▸ PROBLEM
Extract each line from the entries below that has the string "will" in it.

▸ SOURCE MATERIAL
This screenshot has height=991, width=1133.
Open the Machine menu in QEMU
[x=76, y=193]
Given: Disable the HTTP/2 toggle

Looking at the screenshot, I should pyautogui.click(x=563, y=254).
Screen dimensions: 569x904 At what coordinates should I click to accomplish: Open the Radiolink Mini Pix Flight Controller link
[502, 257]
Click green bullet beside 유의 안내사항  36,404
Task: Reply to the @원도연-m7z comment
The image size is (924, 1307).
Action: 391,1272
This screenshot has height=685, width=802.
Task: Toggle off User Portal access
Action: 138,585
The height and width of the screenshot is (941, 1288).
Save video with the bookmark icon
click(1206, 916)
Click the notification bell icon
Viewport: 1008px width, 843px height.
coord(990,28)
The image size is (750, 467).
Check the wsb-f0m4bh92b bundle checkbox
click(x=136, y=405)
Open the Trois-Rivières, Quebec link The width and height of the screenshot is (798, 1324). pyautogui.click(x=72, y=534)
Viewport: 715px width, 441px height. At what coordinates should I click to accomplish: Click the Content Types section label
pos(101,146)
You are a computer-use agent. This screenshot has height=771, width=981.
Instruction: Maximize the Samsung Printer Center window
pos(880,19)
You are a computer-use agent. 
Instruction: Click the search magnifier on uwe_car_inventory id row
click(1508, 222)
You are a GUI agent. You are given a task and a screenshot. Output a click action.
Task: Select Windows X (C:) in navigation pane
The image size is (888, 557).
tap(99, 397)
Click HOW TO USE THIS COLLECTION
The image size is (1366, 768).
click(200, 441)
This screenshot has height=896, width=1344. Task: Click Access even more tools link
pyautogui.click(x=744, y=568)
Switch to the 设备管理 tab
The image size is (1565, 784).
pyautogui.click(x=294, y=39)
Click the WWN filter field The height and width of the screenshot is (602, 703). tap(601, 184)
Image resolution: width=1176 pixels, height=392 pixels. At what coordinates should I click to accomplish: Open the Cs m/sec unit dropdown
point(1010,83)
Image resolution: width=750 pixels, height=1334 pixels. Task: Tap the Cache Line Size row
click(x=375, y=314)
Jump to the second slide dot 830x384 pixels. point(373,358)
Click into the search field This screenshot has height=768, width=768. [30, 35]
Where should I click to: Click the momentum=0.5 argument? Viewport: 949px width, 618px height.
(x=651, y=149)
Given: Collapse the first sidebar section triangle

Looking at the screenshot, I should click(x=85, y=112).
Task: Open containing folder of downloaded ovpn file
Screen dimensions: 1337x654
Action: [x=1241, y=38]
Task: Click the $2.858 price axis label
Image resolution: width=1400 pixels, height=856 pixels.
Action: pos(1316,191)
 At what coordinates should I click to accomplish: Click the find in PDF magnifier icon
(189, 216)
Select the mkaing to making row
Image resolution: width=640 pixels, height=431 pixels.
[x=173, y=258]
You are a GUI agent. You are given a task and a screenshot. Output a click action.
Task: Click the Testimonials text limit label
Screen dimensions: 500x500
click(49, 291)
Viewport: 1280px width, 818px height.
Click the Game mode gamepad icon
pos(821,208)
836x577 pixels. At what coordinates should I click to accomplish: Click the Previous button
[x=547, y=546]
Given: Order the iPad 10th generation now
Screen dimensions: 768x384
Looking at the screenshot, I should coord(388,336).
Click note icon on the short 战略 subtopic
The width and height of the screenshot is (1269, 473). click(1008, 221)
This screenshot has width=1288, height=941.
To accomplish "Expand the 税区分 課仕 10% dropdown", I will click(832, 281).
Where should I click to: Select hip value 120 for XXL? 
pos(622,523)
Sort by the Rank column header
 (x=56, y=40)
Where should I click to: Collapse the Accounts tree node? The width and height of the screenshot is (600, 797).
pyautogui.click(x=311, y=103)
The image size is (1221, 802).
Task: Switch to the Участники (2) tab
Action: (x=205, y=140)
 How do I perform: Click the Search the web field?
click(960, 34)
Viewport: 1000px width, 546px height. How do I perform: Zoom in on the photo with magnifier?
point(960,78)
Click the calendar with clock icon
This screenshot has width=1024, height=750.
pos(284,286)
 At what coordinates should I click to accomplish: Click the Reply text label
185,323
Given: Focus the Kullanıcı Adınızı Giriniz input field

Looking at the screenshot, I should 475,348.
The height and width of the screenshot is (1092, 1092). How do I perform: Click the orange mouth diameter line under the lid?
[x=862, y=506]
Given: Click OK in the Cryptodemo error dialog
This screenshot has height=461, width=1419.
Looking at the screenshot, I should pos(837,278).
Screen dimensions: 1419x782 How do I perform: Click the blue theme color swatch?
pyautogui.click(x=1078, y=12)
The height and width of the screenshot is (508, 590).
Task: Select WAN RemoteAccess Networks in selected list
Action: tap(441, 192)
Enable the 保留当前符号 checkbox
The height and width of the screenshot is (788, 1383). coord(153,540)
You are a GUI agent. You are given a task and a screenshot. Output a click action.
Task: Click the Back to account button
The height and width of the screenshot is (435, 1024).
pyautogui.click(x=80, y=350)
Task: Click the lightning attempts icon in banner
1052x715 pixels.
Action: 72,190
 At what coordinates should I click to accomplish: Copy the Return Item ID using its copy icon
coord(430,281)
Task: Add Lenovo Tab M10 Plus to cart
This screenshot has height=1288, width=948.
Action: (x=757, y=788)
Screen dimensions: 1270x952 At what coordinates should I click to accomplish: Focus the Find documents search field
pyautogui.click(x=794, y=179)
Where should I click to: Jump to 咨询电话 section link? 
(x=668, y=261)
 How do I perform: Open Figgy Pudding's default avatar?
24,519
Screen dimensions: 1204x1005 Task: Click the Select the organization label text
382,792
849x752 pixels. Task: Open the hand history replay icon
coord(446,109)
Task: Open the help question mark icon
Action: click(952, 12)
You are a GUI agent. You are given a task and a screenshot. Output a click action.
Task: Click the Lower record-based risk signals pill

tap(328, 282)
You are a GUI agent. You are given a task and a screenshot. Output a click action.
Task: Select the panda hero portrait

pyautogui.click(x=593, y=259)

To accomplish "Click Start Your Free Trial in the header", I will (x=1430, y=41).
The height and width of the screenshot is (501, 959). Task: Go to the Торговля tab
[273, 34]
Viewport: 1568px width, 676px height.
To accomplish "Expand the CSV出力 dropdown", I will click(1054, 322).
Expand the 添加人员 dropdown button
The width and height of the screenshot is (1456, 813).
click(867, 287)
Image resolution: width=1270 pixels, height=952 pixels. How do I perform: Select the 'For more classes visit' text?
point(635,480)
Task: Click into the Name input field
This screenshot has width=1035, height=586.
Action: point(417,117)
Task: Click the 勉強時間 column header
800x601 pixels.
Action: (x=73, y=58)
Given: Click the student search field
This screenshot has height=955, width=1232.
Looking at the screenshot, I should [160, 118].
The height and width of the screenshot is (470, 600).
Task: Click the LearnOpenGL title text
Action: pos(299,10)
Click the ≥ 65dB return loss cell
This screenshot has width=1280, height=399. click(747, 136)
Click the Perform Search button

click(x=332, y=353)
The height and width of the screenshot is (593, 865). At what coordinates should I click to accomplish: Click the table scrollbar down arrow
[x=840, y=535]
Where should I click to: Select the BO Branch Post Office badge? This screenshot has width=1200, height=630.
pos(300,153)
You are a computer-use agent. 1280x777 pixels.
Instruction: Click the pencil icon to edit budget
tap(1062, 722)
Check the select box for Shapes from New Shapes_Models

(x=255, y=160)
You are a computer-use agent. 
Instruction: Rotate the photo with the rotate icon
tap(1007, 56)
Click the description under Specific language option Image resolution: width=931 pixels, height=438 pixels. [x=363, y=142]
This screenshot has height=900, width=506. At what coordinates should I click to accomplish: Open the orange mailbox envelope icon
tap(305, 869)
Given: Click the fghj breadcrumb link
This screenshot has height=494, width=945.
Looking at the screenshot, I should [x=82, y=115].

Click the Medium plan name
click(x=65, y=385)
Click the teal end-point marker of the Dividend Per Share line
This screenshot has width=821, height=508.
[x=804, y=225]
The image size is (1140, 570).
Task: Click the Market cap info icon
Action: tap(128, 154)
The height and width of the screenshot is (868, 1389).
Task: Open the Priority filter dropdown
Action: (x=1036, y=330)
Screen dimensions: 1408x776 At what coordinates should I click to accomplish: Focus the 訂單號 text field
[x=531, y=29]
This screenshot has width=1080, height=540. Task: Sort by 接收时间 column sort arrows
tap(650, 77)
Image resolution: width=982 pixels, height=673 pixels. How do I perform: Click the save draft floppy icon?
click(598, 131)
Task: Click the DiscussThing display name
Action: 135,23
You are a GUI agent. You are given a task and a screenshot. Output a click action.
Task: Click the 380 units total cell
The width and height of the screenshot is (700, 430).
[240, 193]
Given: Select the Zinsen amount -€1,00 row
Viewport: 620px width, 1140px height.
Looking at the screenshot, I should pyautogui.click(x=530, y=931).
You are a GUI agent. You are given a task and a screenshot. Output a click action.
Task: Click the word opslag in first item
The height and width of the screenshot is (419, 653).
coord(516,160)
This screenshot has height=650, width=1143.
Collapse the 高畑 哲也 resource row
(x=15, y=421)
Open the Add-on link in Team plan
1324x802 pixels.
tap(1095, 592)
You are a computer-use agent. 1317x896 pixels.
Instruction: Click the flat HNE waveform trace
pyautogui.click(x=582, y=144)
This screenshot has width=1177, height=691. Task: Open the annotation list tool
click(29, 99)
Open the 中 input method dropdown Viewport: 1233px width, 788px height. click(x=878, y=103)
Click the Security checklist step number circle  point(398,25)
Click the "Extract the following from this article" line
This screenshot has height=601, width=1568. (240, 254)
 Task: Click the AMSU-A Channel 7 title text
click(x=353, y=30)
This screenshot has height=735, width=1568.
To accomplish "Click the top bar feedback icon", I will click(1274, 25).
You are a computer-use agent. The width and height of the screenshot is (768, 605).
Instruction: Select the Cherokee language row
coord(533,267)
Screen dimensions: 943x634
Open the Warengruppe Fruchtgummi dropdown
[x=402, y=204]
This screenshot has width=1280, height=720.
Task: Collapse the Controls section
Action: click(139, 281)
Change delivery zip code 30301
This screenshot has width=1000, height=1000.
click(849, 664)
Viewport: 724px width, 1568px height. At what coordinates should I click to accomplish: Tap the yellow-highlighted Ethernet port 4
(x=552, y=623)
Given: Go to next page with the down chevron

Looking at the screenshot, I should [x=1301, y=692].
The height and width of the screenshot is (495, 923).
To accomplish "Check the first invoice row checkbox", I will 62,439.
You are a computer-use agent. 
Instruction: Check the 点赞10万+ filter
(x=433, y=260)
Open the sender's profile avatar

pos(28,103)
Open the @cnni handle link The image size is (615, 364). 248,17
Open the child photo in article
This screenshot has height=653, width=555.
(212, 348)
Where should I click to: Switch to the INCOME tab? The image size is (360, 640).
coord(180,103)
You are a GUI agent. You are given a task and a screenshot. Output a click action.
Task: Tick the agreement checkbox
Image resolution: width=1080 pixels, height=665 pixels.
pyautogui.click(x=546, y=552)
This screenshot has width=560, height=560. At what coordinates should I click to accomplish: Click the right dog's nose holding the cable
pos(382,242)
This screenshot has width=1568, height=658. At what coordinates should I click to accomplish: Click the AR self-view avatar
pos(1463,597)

▸ WRITTEN ANSWER
To accomplish "Expand the 税区分 課仕 10% dropdown", I will click(832, 281).
To accomplish "Click Start Your Free Trial in the header", I will (x=1430, y=41).
To accomplish "Expand the CSV出力 dropdown", I will click(1054, 322).
To accomplish "Click the top bar feedback icon", I will click(1274, 25).
To accomplish "Check the first invoice row checkbox", I will 62,439.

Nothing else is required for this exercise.